*THE RECORDS:*
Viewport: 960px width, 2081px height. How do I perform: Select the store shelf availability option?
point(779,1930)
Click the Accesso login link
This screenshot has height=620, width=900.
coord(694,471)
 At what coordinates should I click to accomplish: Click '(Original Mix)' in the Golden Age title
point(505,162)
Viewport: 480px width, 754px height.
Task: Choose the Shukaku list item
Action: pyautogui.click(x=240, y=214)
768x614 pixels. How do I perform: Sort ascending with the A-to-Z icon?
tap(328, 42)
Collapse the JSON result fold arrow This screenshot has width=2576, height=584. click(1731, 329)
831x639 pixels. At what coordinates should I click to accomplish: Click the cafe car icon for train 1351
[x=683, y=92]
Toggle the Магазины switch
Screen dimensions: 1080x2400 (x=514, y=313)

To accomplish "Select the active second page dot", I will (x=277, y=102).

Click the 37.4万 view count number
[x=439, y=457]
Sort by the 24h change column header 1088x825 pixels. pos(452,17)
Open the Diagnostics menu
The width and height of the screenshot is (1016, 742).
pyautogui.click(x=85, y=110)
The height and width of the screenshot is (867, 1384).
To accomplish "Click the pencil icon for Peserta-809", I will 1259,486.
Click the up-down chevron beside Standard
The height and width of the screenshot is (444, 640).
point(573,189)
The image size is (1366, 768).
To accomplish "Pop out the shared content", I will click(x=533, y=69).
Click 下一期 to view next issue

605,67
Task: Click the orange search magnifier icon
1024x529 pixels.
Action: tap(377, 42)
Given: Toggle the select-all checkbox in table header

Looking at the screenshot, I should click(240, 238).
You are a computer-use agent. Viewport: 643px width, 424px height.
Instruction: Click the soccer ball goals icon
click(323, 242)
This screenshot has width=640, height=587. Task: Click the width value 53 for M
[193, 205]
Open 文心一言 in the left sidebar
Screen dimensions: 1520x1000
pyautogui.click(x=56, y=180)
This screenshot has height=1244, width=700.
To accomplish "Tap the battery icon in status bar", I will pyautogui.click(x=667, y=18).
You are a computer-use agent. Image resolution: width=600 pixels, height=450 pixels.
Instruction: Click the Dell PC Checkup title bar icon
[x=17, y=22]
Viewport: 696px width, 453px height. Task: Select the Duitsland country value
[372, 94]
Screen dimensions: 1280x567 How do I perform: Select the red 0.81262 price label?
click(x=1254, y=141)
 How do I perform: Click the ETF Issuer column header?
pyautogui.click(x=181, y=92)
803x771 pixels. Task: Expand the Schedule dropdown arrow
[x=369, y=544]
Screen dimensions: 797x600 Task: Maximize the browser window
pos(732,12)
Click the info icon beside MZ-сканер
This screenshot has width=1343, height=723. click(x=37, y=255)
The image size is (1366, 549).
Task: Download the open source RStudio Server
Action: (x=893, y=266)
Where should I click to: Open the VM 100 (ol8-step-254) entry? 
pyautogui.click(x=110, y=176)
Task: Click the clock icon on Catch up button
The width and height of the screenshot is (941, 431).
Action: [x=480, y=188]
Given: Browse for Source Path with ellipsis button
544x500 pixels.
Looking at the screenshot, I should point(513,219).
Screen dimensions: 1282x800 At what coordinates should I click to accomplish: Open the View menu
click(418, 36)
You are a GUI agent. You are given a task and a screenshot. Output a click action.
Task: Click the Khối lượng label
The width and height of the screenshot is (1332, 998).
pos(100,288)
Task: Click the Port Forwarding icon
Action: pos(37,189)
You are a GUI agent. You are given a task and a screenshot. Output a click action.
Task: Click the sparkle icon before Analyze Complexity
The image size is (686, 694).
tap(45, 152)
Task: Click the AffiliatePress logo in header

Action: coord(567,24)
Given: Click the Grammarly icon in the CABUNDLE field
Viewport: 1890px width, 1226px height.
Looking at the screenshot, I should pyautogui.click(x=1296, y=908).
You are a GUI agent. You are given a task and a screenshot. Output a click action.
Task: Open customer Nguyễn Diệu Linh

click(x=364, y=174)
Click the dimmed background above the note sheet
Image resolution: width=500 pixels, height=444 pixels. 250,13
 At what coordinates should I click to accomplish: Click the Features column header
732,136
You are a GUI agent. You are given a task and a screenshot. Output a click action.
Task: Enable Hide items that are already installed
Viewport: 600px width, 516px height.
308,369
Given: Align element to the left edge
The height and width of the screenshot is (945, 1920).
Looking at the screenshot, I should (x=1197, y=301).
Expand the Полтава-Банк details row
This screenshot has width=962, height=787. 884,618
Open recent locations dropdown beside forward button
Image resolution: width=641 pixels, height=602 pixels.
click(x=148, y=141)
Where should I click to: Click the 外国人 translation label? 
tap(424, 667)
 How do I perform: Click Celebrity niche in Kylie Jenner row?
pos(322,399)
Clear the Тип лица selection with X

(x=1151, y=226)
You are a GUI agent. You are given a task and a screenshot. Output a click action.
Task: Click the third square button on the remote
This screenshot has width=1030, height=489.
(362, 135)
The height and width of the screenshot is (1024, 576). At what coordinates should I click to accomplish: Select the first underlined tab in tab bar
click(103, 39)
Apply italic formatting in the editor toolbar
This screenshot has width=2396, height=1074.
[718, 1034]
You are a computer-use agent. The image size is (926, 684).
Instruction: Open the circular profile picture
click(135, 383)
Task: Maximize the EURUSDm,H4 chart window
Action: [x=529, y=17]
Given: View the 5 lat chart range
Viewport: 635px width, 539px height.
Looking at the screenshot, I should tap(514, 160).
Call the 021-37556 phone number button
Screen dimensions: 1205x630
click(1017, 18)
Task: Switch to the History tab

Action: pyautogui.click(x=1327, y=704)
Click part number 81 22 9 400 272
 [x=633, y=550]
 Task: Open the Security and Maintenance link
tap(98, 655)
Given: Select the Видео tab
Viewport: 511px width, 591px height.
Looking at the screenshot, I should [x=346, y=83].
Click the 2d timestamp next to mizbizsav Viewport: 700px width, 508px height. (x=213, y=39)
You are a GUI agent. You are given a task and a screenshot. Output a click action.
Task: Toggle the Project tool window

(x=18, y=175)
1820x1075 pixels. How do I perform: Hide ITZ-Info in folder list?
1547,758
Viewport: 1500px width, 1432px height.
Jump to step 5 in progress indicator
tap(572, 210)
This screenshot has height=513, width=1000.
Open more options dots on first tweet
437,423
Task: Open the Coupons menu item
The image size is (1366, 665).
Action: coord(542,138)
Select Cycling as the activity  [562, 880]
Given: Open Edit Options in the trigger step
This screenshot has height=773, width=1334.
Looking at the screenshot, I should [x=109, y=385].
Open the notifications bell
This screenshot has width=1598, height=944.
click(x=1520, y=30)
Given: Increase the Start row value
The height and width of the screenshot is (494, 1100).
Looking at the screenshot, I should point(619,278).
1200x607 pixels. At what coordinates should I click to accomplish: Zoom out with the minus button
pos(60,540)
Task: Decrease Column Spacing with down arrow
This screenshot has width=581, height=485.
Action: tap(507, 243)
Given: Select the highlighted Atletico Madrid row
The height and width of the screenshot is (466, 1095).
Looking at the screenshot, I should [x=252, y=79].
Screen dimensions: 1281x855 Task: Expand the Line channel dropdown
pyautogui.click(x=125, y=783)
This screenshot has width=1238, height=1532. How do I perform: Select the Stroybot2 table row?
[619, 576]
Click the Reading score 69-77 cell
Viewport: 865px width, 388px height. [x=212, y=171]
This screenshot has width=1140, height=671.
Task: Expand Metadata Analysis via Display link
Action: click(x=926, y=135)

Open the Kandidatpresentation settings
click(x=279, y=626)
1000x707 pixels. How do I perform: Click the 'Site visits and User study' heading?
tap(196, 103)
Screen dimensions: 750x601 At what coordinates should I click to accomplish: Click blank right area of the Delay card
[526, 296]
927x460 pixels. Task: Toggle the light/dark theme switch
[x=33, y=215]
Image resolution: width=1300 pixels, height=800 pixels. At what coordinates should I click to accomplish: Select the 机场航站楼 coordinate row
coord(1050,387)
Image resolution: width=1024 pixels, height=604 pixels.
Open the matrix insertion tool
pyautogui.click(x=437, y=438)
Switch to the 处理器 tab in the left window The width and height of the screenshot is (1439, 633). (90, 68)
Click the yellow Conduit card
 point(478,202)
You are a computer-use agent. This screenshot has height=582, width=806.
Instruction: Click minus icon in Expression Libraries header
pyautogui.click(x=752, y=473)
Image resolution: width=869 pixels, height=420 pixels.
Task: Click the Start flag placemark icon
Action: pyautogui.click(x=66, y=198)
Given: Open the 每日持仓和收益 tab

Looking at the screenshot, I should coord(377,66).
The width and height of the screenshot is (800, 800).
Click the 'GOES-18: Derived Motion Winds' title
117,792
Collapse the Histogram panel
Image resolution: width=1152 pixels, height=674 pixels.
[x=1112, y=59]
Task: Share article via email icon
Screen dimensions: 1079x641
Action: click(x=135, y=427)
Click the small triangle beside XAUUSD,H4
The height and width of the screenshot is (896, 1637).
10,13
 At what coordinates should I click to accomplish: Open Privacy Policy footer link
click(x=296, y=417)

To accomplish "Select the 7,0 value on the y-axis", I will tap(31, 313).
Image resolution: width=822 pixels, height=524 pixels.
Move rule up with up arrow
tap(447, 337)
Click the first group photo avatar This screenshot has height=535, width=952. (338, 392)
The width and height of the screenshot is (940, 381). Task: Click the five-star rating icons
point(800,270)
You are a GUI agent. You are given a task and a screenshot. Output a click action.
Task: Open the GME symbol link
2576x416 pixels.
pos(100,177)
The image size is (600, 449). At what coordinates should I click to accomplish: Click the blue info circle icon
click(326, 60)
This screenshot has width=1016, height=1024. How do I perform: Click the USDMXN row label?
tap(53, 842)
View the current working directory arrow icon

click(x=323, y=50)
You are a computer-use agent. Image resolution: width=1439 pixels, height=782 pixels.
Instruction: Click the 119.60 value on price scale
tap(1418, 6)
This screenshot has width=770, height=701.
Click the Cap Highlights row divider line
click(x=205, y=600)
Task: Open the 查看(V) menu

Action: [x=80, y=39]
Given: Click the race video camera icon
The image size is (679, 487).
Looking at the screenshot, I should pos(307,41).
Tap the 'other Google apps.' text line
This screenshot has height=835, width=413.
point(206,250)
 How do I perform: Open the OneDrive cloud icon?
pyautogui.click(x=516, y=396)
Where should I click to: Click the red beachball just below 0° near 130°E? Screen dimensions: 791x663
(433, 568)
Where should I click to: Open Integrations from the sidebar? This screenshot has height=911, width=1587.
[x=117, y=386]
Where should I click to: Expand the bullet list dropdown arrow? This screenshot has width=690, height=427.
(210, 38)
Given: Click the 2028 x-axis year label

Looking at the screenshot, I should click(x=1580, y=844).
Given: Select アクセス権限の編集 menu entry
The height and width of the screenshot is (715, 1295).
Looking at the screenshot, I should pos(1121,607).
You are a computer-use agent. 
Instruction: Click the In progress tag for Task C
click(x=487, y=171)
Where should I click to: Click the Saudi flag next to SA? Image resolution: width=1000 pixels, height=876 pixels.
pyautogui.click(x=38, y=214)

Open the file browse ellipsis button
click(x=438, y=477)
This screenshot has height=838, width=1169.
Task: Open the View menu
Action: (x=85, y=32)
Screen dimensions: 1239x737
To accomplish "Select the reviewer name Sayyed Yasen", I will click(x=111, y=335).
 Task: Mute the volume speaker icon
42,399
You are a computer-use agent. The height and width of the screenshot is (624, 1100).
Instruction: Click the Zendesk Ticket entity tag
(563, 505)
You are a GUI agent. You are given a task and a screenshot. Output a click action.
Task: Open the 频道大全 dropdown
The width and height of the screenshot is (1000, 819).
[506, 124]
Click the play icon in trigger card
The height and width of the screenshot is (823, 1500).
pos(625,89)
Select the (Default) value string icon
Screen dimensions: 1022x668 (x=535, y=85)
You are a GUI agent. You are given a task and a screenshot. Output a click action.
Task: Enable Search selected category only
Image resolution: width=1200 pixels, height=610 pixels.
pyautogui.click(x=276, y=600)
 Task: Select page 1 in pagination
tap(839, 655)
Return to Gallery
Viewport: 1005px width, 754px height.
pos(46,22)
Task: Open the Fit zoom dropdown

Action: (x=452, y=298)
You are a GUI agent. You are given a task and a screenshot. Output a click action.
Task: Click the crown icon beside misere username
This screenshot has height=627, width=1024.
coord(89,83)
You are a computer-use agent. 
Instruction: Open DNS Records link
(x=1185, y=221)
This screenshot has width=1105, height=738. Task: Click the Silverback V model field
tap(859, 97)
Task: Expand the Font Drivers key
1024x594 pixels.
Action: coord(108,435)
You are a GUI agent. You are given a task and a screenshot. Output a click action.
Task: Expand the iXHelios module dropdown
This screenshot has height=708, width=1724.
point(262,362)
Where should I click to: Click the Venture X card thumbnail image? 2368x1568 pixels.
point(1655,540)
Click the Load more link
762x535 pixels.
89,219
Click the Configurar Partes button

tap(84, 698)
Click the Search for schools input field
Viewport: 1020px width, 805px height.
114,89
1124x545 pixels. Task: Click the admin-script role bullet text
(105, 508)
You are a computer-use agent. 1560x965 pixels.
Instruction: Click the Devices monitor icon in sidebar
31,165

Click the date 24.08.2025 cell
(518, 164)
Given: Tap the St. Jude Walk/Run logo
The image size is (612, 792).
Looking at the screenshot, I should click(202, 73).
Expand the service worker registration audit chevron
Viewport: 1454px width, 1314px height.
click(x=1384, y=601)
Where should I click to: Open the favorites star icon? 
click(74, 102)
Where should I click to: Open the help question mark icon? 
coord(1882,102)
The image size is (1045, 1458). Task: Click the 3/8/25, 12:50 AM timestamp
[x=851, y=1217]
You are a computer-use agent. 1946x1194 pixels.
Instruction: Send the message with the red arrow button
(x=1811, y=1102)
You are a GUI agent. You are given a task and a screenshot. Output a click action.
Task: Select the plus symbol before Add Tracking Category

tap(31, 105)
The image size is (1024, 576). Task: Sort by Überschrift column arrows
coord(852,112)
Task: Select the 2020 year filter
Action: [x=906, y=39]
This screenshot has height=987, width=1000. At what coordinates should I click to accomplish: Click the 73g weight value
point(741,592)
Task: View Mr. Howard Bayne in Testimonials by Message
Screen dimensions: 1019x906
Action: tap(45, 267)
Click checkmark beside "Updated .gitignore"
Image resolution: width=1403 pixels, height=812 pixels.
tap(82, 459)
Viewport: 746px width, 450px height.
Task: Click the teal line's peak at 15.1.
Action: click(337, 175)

*EXERCISE:* Check each line of the records above for "computer", and copy those that have it.

*SOLUTION TO THIS PROBLEM:*
You are a computer-use agent. Viewport: 643px width, 424px height.
You are a computer-use agent. Image resolution: width=600 pixels, height=450 pixels.
You are a computer-use agent. The image size is (926, 684).
You are a computer-use agent. This screenshot has height=582, width=806.
You are a computer-use agent. Image resolution: width=1439 pixels, height=782 pixels.
You are a computer-use agent. 
You are a computer-use agent. The height and width of the screenshot is (624, 1100).
You are a computer-use agent. 
You are a computer-use agent. 1560x965 pixels.
You are a computer-use agent. 1946x1194 pixels.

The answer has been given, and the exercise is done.